Task statement: Render the stretch of material from the line containing "Task: Click the search magnifier icon" through the line containing "click(x=44, y=200)" as a Markdown table with the columns Row and Line, numbering each row and omitting blank lines.

═════ Input data

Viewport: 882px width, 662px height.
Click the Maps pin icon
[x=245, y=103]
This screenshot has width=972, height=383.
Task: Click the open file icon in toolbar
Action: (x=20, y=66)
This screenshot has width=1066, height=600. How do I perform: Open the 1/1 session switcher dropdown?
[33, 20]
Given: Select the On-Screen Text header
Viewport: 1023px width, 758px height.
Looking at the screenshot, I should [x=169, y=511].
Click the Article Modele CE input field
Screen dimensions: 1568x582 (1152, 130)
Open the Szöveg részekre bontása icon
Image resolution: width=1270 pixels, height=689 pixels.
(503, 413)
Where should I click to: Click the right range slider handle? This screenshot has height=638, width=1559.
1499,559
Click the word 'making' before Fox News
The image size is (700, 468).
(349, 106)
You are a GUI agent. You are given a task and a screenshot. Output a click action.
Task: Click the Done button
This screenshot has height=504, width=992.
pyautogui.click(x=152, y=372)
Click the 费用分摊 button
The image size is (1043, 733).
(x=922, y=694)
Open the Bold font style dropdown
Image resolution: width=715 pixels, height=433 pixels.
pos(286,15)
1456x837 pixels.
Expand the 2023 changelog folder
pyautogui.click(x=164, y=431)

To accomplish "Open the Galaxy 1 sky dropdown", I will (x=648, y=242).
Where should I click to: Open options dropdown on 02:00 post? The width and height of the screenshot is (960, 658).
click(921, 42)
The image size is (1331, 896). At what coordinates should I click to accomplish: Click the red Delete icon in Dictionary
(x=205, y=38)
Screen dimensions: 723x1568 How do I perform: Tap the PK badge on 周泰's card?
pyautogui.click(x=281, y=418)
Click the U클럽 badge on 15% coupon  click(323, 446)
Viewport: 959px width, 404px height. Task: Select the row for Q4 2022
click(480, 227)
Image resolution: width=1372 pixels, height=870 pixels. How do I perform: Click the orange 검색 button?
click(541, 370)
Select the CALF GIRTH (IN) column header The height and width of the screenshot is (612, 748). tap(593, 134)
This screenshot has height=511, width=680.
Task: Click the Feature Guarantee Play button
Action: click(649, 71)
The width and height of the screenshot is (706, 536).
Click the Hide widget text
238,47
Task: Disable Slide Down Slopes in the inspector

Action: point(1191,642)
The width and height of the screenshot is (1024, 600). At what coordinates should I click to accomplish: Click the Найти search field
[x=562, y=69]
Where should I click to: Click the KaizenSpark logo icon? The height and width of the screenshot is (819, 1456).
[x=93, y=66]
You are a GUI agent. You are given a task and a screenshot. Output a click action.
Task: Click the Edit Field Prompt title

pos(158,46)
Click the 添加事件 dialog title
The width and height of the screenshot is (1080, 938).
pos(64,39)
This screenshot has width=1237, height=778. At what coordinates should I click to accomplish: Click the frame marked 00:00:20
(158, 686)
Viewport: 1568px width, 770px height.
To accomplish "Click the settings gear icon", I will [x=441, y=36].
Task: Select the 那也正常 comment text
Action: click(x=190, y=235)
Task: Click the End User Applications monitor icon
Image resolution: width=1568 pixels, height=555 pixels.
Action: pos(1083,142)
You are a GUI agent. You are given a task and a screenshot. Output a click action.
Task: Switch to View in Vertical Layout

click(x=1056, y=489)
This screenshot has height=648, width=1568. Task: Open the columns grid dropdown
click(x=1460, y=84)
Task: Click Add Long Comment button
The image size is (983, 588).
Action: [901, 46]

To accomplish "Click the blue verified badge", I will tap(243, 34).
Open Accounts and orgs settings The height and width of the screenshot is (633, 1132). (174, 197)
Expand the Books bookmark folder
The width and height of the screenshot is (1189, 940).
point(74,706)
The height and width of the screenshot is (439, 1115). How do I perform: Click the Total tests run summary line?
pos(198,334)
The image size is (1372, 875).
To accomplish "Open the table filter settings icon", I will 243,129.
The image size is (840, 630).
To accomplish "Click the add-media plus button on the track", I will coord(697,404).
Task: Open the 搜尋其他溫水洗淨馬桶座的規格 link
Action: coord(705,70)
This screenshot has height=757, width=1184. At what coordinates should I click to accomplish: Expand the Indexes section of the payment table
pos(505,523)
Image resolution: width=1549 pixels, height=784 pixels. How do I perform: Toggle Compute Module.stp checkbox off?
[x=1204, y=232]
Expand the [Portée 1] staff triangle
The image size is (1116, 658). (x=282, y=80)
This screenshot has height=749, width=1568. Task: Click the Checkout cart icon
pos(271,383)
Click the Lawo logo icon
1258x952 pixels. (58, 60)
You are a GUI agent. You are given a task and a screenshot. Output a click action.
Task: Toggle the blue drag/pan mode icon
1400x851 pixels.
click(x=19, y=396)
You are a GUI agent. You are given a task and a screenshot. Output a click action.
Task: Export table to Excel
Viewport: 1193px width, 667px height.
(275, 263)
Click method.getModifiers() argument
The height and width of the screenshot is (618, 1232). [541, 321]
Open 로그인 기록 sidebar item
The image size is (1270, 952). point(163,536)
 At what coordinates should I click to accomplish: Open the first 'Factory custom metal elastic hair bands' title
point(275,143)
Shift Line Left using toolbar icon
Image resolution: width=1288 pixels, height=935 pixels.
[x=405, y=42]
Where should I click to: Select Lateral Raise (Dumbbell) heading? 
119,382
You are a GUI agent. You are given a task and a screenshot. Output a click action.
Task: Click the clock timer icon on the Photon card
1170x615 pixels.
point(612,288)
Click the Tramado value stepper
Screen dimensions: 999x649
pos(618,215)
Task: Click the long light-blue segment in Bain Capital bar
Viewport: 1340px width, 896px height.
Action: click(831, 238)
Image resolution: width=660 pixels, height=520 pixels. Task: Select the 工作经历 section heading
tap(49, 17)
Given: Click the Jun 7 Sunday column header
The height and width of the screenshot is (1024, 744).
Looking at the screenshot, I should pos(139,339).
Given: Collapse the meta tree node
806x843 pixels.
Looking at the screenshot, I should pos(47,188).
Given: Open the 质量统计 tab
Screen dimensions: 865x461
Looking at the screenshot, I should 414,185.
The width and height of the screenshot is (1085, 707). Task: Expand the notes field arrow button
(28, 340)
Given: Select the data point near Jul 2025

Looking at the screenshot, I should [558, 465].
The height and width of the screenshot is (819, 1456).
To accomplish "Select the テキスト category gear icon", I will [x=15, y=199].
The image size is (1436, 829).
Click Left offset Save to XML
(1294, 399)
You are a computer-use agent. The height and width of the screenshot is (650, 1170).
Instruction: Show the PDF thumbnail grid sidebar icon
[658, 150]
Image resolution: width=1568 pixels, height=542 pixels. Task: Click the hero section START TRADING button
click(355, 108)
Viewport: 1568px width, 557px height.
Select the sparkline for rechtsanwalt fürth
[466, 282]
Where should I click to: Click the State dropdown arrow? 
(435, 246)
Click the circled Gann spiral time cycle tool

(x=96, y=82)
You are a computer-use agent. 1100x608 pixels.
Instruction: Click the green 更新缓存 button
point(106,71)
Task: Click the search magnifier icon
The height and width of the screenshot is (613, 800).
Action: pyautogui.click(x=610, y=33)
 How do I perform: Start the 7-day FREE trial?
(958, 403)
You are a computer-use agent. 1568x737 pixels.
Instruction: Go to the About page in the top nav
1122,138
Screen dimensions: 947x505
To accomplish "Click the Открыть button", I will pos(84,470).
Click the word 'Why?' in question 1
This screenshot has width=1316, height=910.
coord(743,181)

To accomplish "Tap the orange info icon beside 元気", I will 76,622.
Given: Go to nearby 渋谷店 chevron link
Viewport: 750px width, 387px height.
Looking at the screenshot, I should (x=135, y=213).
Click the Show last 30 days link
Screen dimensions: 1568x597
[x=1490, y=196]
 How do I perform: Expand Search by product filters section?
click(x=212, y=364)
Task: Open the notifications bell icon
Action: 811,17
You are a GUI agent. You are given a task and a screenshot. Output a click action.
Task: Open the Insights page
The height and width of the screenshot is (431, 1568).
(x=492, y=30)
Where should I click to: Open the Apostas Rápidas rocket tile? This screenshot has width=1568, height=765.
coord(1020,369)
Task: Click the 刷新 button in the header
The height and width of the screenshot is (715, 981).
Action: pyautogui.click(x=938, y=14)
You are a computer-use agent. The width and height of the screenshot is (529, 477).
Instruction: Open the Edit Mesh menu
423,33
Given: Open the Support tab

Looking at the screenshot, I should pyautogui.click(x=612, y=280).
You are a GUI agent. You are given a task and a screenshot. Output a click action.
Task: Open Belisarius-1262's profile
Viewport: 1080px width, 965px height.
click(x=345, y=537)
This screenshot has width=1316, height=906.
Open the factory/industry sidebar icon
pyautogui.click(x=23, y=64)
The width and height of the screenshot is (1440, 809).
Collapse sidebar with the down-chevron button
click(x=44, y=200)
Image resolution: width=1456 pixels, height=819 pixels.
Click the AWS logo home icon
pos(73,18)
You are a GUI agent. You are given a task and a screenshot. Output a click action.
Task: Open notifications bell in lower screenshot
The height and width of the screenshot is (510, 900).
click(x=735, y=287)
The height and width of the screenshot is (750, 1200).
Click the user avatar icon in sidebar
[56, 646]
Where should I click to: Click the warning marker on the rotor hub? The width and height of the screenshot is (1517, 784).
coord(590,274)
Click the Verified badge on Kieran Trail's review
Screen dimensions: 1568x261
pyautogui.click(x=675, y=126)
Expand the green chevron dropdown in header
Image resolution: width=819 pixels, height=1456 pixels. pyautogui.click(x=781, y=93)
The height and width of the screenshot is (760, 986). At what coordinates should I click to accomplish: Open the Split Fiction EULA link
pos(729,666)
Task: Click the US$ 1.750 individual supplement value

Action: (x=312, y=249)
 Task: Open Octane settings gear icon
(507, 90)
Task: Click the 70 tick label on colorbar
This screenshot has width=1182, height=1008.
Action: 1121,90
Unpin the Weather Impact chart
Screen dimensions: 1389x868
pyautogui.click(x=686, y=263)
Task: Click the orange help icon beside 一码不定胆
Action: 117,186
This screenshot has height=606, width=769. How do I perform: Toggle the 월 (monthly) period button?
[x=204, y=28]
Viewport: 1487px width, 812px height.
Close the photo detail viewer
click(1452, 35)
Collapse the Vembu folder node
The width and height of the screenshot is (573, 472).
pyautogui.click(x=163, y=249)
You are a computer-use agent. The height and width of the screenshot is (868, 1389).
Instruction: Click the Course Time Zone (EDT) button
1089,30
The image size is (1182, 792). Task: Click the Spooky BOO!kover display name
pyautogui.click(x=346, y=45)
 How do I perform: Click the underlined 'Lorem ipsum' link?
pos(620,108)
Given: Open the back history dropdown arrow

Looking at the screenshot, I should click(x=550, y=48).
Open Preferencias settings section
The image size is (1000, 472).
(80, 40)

══════════

Exercise result:
| Row | Line |
|---|---|
| 1 | Task: Click the search magnifier icon |
| 2 | The height and width of the screenshot is (613, 800). |
| 3 | Action: pyautogui.click(x=610, y=33) |
| 4 |  How do I perform: Start the 7-day FREE trial? |
| 5 | (958, 403) |
| 6 | You are a computer-use agent. 1568x737 pixels. |
| 7 | Instruction: Go to the About page in the top nav |
| 8 | 1122,138 |
| 9 | Screen dimensions: 947x505 |
| 10 | To accomplish "Click the Открыть button", I will pos(84,470). |
| 11 | Click the word 'Why?' in question 1 |
| 12 | This screenshot has width=1316, height=910. |
| 13 | coord(743,181) |
| 14 | To accomplish "Tap the orange info icon beside 元気", I will 76,622. |
| 15 | Given: Go to nearby 渋谷店 chevron link |
| 16 | Viewport: 750px width, 387px height. |
| 17 | Looking at the screenshot, I should (x=135, y=213). |
| 18 | Click the Show last 30 days link |
| 19 | Screen dimensions: 1568x597 |
| 20 | [x=1490, y=196] |
| 21 |  How do I perform: Expand Search by product filters section? |
| 22 | click(x=212, y=364) |
| 23 | Task: Open the notifications bell icon |
| 24 | Action: 811,17 |
| 25 | You are a GUI agent. You are given a task and a screenshot. Output a click action. |
| 26 | Task: Open the Insights page |
| 27 | The height and width of the screenshot is (431, 1568). |
| 28 | (x=492, y=30) |
| 29 | Where should I click to: Open the Apostas Rápidas rocket tile? This screenshot has width=1568, height=765. |
| 30 | coord(1020,369) |
| 31 | Task: Click the 刷新 button in the header |
| 32 | The height and width of the screenshot is (715, 981). |
| 33 | Action: pyautogui.click(x=938, y=14) |
| 34 | You are a computer-use agent. The width and height of the screenshot is (529, 477). |
| 35 | Instruction: Open the Edit Mesh menu |
| 36 | 423,33 |
| 37 | Given: Open the Support tab |
| 38 | Looking at the screenshot, I should pyautogui.click(x=612, y=280). |
| 39 | You are a GUI agent. You are given a task and a screenshot. Output a click action. |
| 40 | Task: Open Belisarius-1262's profile |
| 41 | Viewport: 1080px width, 965px height. |
| 42 | click(x=345, y=537) |
| 43 | This screenshot has width=1316, height=906. |
| 44 | Open the factory/industry sidebar icon |
| 45 | pyautogui.click(x=23, y=64) |
| 46 | The width and height of the screenshot is (1440, 809). |
| 47 | Collapse sidebar with the down-chevron button |
| 48 | click(x=44, y=200) |